BEGIN RECORDS FOR THE EXERCISE

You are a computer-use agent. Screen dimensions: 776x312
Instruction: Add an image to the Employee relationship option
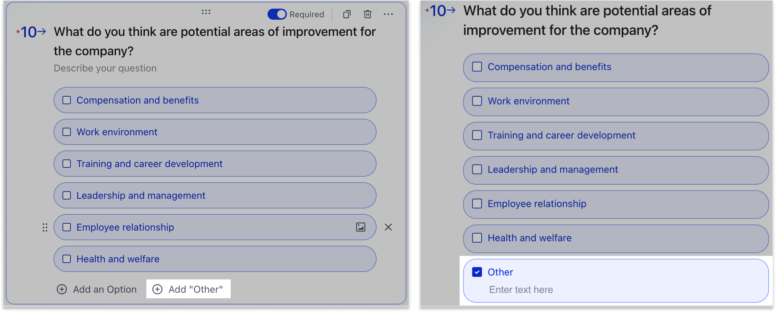point(360,227)
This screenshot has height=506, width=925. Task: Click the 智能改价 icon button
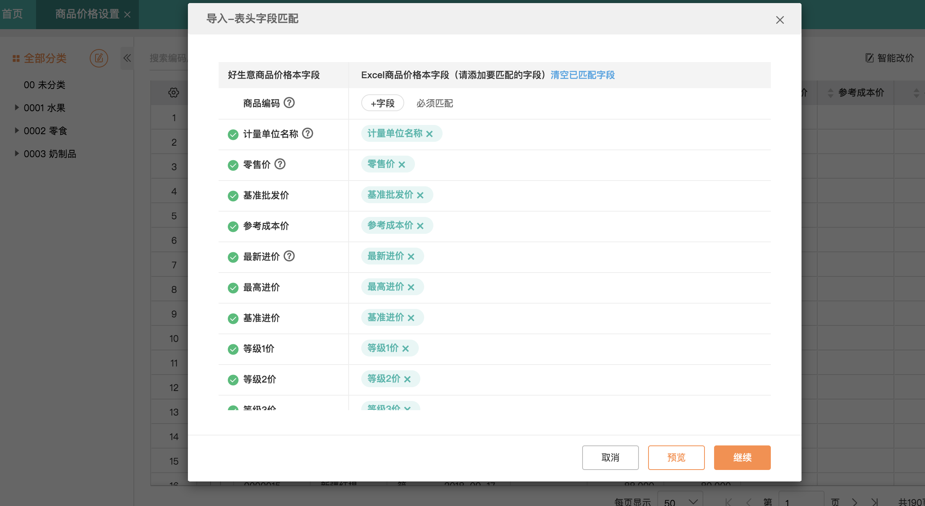coord(869,58)
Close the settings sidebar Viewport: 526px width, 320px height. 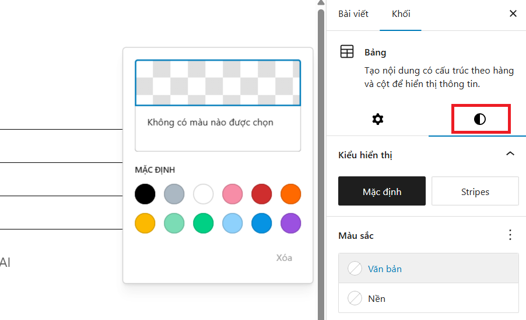coord(513,14)
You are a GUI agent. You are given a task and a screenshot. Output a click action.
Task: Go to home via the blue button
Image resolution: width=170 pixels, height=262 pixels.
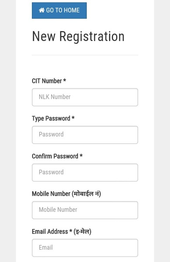(59, 10)
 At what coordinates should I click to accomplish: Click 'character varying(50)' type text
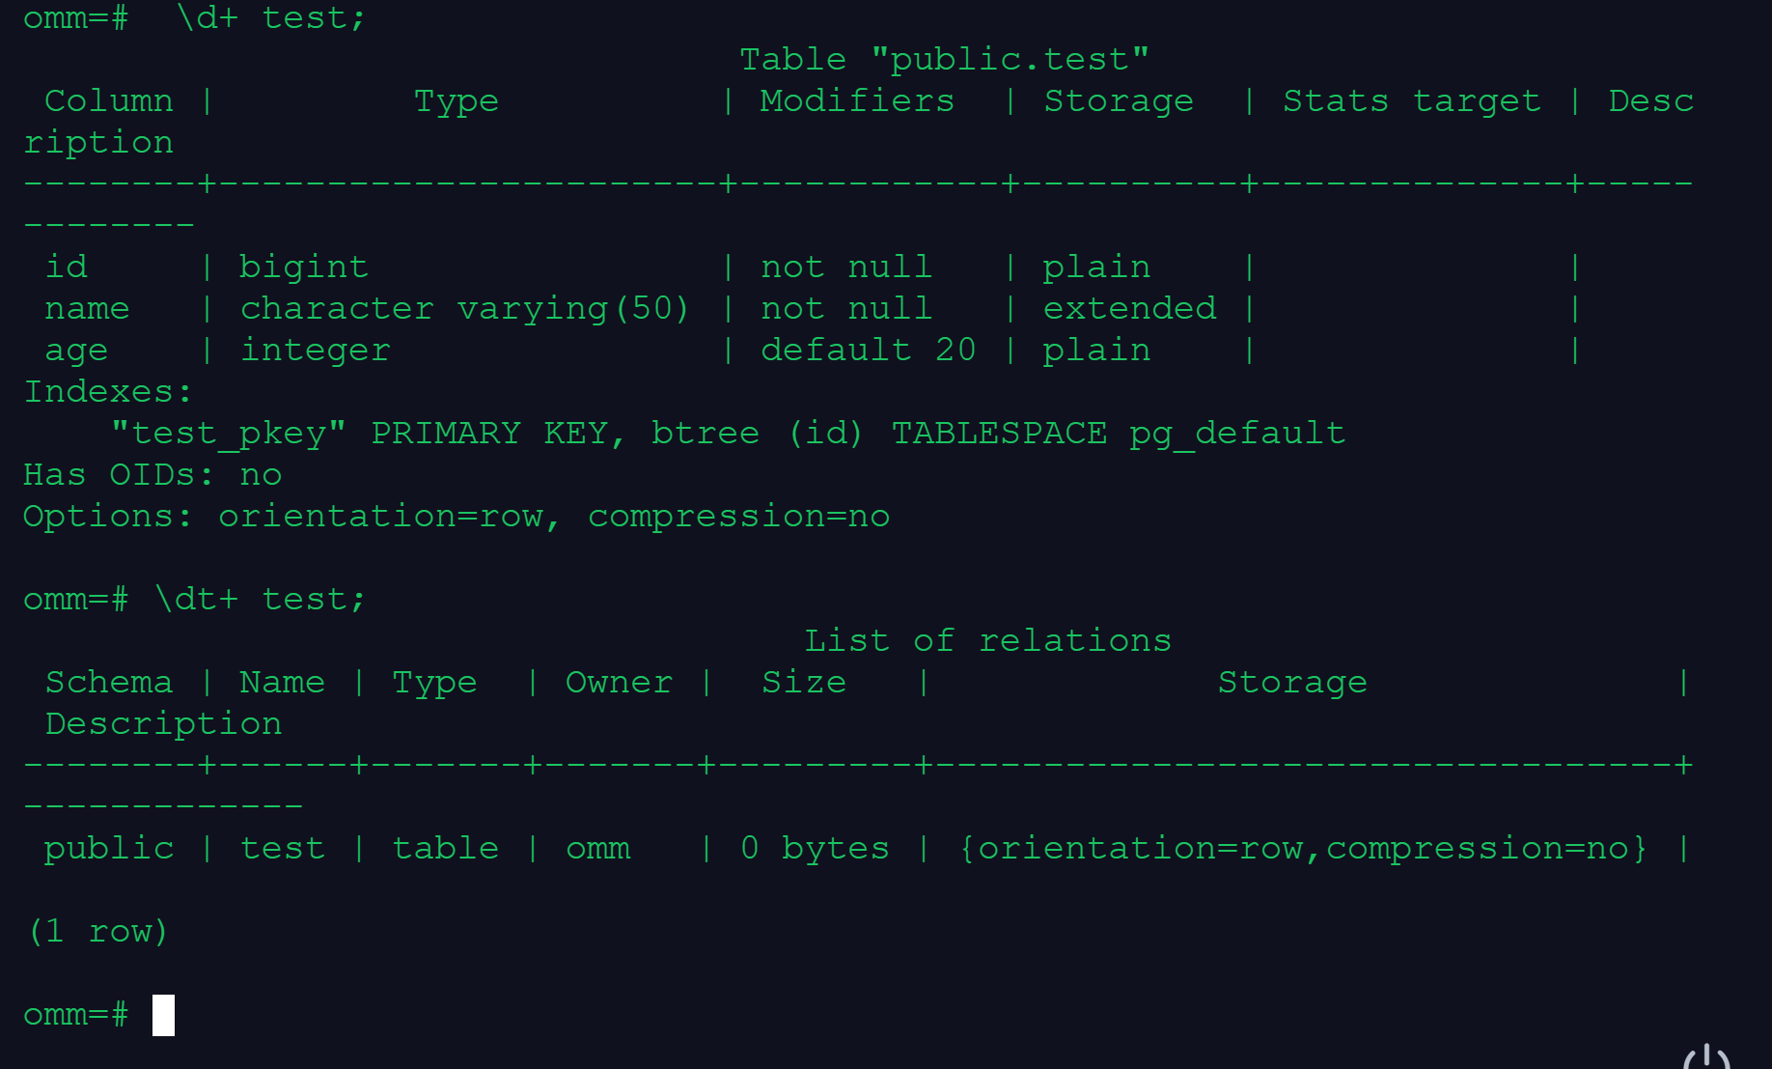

END RECORDS FOR THE EXERCISE

__YOUR GOAL__:
Above are the entries; copy every line among them that contains the word "agent".

__RESULT FOR THIS TASK__:
You are a computer-use agent. Screen dimensions: 776x312
You are a GUI agent. You are given a task and a screenshot. Output a click action.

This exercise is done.